Use KeySelector.firstGreaterThan or just skip one KeyValue during iteration?

Hi! I wonder what is faster, using tx.getKey with KeySelector.firstGreaterThan(begin), or just use tx.getRange(begin, end) and then skip one KeyValue during iteration?

Certainly getRange() with a KeySelector on begin rather than tx.getKey and then passing it to getRange (if that’s your ultimate goal). getKey() requires a round-trip.

My goal is to get a range from Tuple.from("x", begin).pack (exclusive) to Tuple.from("x").end (inclusive)

Oh, so its

  KeySelector.firstGreaterThan(Tuple.from("x", begin).pack), 

End is exclusive for getRange(), so you need to say firstGreaterThan() for the end if you want it to be inclusive.


Right. It works, thank you! :slight_smile: Still wrapping my head around keys and ranges.

1 Like

As to your original question, efficiency wise, using the key selector or doing a range query and then skipping (as appropriate) is roughly the same. (Well, you don’t have send the bytes from the skipped key value pair over the wire, but disk I/O wise it’s the same and network I/O it’s almost always the same.) If you can use key selectors, that’s probably better (given that you save network I/O), but there aren’t behind-the-scenes savings at, say, the storage server level.

I the think a good rule of thumb is if you need to seek and then know the key that you landed on (which I find is usually the case), then you need to use getRange, and if you just need to know the value, then you can use getKey. One other caveat is that getKey doesn’t offer any kind of bounds checking while getRange can. (E.g., if you have a key k in a subspace s and want to find the first key greater than k but still in subspace s, you need to do something like tr.getRange(KeySelector.firstGreaterThan(k), KeySelector.firstGreaterThan(s.range().end), limit=1).) Another rule of thumb that will probably get you most of the way there most of the time is to always use getRange.

EDIT: getKey to getRange to make my response almost make sense

For what it’s worth, by default getKey is currently implemented by issuing a range read request to the storage server anyway. I think that if your transaction has disabled read your writes, though, it would issue a get key request instead.

Ah, I mistook the original question as to whether to call getKey() first and pass it to getRange() vs. doing it just with getRange().

My goal is to get a range from Tuple.from(“x”, begin).pack (exclusive) to Tuple.from(“x”).end (inclusive)

If I understand you correctly, neither of the proposed solutions is right for this goal, because the key Tuple.from("x", begin).pack might not be present in the database!

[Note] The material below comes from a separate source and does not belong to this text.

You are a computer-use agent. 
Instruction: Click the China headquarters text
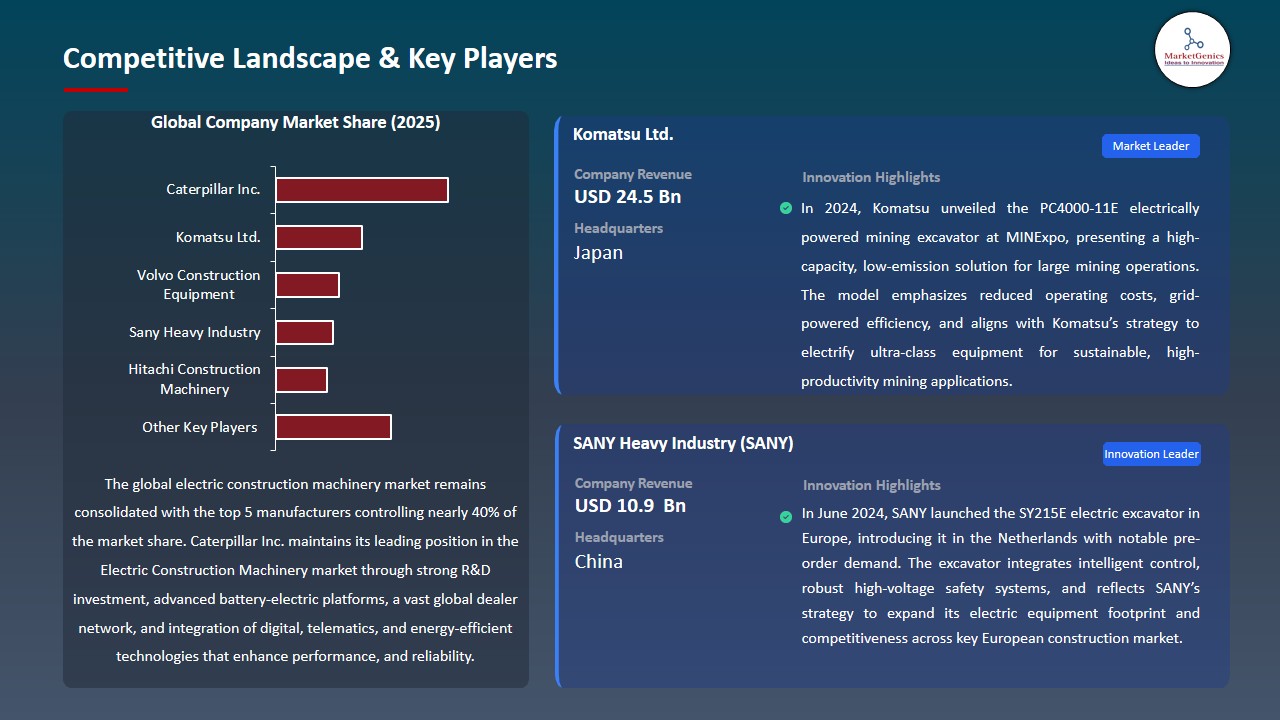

What you want to do is to start your range read from the next possible key, which is accomplished by adding a zero byte to the end of the key. I think this is available in many bindings with a name like “keyAfter()” but in a pinch you could write it yourself.

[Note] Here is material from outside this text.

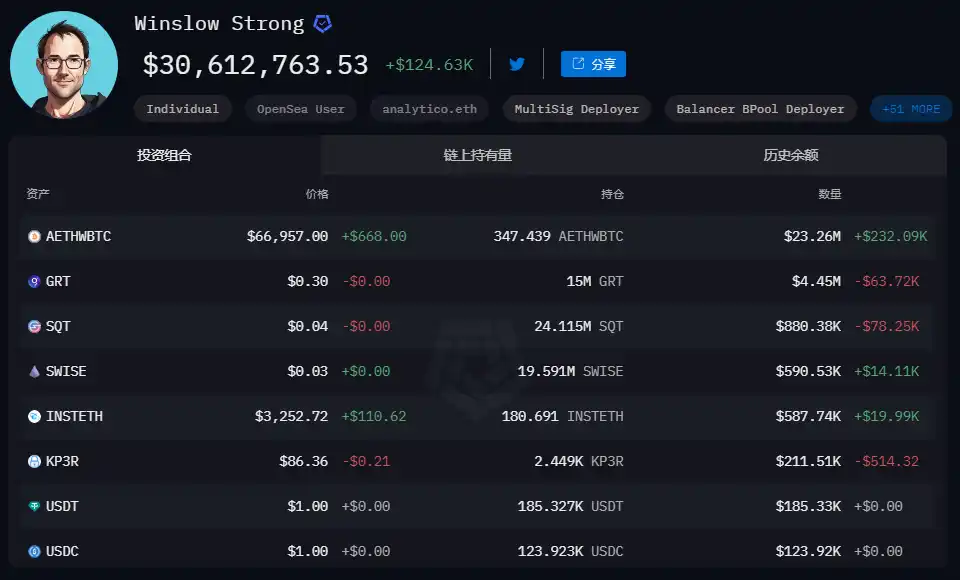
Task: Expand the +51 MORE tags button
Action: coord(911,109)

Since you say you want the end of the range to be inclusive, you should do that to the end key as well.

Using a firstGreaterThan key selector as the begin argument to the range read accomplishes this, right? And using firstGreaterThan(x) at the end means the first key excluded is the next key after x, so it would be inclusive of x.


Yes, you are right, that is exactly the same. My bad. And maybe the implementation actually optimizes getRange(firstGreater(x),…) to getRange(keyAfter(x),…) anyway, so that there is no efficiency difference?

keyAfter() seems to only be defined by the flow binding:

Is this something that is frequent enough to justify being exposed by other bindings?

What about keyBetween(..) which seems to only be used by the StorageMetrics actor ?

I think it’s a useful utility function that wouldn’t be out of place in a binding, particularly if appending a null byte to a key is syntactically ugly. It also is perhaps a little more obvious to the reader what it’s going compared to doing the append by hand.